Answer

**step1** Understanding the problem

The problem describes a runner and a cyclist moving on a trail. The runner begins first, traveling at a constant speed. One hour later, the cyclist starts from the same point and travels at a faster constant speed. Our goal is to determine the length of time the cyclist travels before they catch up to, or overtake, the runner.

**step2** Calculating the distance the runner travels before the cyclist starts

The runner starts 1 hour before the cyclist. We need to find out how far the runner has gone in that initial hour.
The runner's speed is 6 miles per hour.
To find the distance, we multiply speed by time:
Distance = Speed × Time
Distance covered by runner = 6 miles per hour × 1 hour = 6 miles.
So, when the cyclist begins their journey, the runner is already 6 miles ahead on the trail.

**step3** Calculating the rate at which the cyclist closes the distance

Both the runner and the cyclist are moving in the same direction, but the cyclist is moving faster. We need to find out how much faster the cyclist is compared to the runner, as this difference in speed determines how quickly the cyclist gains on the runner.
The cyclist's speed is 14 miles per hour.
The runner's speed is 6 miles per hour.
The difference in their speeds is:
Difference in speed = Cyclist's speed - Runner's speed = 14 miles per hour - 6 miles per hour = 8 miles per hour.
This means that for every hour the cyclist travels, they reduce the distance between themselves and the runner by 8 miles.

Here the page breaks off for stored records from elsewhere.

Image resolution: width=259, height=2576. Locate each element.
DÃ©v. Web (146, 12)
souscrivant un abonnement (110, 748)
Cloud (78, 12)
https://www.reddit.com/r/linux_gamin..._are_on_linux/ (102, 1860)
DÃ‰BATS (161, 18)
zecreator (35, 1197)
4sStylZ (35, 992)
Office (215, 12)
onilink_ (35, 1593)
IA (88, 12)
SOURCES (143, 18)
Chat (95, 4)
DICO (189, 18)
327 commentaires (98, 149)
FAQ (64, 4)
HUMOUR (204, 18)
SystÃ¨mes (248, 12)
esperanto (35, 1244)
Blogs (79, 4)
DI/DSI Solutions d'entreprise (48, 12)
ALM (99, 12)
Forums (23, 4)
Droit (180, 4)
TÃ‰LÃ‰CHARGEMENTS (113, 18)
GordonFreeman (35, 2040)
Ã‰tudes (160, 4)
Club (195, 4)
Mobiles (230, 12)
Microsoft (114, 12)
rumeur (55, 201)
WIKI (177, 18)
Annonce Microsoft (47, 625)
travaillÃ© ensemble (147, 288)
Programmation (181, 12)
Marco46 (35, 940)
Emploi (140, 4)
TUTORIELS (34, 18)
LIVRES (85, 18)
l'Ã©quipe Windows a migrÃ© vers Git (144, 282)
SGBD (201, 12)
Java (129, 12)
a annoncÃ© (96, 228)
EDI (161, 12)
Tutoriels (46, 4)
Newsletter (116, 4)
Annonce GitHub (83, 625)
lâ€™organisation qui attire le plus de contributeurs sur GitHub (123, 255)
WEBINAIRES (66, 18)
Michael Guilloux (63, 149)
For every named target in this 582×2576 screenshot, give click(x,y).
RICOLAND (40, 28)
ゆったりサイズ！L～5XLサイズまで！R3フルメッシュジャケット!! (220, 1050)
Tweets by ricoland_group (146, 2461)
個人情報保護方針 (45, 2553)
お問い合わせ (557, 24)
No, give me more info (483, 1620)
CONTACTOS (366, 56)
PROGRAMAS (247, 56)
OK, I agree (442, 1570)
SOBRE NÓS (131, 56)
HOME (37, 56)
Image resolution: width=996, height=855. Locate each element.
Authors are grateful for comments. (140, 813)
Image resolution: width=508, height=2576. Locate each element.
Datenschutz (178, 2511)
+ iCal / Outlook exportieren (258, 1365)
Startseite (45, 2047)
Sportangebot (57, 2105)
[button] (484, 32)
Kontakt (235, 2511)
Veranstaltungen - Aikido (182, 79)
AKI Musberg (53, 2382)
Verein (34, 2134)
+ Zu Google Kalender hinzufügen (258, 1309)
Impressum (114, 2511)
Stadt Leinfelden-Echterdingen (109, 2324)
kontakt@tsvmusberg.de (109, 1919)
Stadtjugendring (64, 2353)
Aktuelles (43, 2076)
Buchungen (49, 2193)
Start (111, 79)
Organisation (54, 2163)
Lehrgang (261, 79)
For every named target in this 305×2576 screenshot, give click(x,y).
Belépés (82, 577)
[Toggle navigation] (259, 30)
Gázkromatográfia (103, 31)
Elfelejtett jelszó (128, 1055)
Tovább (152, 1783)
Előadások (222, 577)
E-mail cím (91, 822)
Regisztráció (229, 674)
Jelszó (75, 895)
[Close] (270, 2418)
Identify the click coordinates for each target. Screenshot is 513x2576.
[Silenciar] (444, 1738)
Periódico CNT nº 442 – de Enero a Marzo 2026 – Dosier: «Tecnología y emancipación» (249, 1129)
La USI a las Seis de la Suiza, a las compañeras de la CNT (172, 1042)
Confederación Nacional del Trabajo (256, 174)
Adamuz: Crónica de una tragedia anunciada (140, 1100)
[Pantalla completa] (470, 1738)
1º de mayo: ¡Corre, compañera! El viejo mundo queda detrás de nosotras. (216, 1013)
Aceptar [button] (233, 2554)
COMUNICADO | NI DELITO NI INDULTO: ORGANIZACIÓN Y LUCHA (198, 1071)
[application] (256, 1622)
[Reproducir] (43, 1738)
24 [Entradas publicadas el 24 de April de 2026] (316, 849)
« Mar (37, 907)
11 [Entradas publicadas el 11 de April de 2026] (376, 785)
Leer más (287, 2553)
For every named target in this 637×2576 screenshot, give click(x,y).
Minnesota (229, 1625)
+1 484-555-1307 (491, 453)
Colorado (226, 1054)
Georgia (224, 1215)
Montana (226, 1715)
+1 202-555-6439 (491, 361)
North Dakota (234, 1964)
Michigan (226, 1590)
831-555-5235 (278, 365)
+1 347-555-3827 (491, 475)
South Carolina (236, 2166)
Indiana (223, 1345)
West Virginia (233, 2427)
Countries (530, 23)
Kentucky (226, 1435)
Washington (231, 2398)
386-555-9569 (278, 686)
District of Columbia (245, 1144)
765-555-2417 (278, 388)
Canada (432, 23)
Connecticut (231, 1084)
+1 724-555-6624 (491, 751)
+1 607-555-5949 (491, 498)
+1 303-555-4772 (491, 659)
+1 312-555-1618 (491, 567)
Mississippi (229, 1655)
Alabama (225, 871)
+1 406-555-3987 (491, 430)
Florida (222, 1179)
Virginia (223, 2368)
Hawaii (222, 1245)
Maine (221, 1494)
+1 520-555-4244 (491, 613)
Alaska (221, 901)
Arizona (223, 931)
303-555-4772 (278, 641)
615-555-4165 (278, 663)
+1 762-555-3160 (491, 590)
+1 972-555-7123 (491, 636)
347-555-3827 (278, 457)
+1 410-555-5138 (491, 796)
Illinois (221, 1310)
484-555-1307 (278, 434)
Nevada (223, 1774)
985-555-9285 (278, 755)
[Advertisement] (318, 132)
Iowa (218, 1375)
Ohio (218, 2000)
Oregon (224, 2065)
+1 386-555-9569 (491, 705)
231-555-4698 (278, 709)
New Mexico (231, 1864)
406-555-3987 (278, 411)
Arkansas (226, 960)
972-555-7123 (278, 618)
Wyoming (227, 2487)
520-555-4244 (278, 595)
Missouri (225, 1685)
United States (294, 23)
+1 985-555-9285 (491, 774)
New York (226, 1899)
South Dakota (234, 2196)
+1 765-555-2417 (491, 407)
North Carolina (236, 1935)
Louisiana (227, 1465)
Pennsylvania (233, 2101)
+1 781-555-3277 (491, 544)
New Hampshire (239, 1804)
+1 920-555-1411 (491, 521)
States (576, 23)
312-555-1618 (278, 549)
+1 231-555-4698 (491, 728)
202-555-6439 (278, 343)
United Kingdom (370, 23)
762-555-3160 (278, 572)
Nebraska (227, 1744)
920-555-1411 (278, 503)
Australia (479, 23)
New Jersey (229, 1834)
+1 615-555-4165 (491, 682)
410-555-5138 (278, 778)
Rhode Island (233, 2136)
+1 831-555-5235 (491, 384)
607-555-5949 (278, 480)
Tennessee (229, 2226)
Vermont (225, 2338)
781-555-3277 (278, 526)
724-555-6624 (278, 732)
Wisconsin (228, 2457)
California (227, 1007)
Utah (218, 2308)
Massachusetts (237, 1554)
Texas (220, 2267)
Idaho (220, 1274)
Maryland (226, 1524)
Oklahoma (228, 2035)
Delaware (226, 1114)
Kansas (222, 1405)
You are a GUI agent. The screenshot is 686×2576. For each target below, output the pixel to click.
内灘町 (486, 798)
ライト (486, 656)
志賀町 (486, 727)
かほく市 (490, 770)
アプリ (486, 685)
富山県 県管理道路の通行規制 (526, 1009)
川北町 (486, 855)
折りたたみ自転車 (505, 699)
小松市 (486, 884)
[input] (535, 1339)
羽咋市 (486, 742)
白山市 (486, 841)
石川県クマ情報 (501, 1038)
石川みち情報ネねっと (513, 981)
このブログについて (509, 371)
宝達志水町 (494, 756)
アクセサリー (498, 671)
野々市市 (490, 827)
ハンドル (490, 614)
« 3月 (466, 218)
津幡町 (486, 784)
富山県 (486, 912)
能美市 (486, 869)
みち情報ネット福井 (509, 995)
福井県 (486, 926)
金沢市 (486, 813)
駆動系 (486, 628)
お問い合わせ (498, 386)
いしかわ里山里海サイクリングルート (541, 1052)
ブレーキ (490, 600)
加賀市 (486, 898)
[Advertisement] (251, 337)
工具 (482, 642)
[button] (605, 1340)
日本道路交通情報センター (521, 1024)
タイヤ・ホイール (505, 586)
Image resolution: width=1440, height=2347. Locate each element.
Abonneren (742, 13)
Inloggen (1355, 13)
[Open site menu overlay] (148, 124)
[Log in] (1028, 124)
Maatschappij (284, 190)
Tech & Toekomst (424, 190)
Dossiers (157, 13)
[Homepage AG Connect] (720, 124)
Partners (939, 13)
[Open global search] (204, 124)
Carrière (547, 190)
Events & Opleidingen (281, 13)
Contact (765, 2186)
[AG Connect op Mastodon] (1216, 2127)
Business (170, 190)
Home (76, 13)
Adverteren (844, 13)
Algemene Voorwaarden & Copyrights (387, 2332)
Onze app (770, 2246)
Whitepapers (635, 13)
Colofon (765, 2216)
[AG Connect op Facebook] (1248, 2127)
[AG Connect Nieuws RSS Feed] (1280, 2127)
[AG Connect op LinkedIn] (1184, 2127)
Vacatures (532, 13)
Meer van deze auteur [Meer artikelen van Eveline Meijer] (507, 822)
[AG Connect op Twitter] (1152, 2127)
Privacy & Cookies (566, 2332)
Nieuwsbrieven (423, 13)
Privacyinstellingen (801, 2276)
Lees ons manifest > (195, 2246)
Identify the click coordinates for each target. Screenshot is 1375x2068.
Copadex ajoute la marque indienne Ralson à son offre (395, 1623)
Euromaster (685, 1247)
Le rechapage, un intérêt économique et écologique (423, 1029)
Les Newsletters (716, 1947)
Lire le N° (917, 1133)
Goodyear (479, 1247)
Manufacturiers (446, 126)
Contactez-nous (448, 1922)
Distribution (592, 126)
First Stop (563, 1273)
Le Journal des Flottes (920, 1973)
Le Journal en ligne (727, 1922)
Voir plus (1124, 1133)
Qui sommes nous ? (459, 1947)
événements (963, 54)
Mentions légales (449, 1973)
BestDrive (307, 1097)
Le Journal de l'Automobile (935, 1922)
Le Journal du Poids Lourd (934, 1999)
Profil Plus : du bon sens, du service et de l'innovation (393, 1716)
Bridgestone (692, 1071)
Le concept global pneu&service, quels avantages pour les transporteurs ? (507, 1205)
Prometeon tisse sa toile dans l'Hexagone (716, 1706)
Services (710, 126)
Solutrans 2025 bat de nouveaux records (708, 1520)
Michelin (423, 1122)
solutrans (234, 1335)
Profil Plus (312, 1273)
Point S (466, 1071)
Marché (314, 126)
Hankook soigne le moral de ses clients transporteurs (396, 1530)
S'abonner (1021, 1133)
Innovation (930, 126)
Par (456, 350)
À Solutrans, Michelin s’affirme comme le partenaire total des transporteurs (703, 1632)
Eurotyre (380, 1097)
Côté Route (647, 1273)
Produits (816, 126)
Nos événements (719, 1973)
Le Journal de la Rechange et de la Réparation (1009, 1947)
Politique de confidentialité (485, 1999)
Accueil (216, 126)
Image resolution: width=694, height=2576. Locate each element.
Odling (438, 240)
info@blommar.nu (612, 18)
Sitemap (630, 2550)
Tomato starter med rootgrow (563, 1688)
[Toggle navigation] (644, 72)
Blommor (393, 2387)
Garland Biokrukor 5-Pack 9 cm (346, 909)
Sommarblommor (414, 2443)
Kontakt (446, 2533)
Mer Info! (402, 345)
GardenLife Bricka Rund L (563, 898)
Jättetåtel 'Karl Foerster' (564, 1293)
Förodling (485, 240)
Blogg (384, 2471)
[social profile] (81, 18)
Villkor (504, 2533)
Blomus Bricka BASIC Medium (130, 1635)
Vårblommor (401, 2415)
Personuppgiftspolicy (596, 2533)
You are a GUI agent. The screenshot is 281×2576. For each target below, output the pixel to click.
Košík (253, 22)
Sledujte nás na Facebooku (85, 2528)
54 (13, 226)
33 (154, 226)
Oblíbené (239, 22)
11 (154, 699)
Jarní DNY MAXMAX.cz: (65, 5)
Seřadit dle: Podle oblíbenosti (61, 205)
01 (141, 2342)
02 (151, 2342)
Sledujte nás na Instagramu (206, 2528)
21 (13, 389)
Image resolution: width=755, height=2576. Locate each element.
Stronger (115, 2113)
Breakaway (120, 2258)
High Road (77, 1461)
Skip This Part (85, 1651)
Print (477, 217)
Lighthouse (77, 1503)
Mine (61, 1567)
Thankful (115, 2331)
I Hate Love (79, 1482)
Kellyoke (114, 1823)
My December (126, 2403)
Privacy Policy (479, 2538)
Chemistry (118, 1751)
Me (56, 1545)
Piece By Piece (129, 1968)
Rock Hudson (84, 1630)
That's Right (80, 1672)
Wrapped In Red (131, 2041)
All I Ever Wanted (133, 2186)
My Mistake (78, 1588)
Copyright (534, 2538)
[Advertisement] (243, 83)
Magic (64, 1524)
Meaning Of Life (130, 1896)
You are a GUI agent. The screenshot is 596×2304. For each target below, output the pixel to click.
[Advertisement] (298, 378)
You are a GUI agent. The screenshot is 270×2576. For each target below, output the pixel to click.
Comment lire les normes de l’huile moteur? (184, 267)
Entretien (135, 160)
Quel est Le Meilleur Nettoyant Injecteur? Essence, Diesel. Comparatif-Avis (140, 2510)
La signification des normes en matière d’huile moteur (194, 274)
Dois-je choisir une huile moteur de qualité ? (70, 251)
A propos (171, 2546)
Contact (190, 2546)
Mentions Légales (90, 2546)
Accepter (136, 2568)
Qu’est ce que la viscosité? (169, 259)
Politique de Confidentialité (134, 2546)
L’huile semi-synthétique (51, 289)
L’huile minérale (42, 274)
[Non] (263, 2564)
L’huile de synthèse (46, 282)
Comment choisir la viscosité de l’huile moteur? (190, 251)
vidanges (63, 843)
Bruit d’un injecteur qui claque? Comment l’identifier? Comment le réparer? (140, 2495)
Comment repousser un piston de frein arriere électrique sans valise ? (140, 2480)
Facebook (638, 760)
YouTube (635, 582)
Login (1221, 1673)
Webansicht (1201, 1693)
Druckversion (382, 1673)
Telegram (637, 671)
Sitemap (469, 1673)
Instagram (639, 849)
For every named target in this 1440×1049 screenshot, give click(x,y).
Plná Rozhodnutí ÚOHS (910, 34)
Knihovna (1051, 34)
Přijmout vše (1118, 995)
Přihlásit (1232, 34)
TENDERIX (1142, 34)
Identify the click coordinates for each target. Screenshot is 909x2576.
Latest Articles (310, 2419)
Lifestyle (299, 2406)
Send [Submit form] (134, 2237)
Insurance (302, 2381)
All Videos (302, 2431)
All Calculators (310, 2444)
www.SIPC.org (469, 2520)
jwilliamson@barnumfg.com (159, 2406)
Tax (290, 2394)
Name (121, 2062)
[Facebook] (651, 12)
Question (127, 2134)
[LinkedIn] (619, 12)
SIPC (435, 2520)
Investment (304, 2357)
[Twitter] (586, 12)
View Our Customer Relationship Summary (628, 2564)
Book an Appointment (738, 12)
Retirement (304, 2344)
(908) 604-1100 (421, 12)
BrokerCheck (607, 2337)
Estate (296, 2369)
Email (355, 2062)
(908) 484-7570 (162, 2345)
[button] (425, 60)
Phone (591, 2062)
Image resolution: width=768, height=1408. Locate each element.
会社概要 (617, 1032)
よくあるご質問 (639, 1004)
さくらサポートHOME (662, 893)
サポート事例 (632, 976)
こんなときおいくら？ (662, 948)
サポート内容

**step4** Calculating the time for the cyclist to overtake the runner

At the moment the cyclist starts, the runner is 6 miles ahead (from Question1.step2). The cyclist closes this 6-mile gap at a rate of 8 miles per hour (from Question1.step3). To find the time it takes to close this gap, we divide the initial distance gap by the rate at which it is closed.
Time = Distance to close / Rate of closing
Time = 6 miles / 8 miles per hour.
Time = $$\frac{6}{8}$$ hours.
This fraction can be simplified by dividing both the numerator and the denominator by their greatest common divisor, which is 2.
Time = $$\frac{6 \div 2}{8 \div 2}$$ hours = $$\frac{3}{4}$$ hours.
Therefore, the cyclist travels for $$\frac{3}{4}$$ of an hour before overtaking the runner.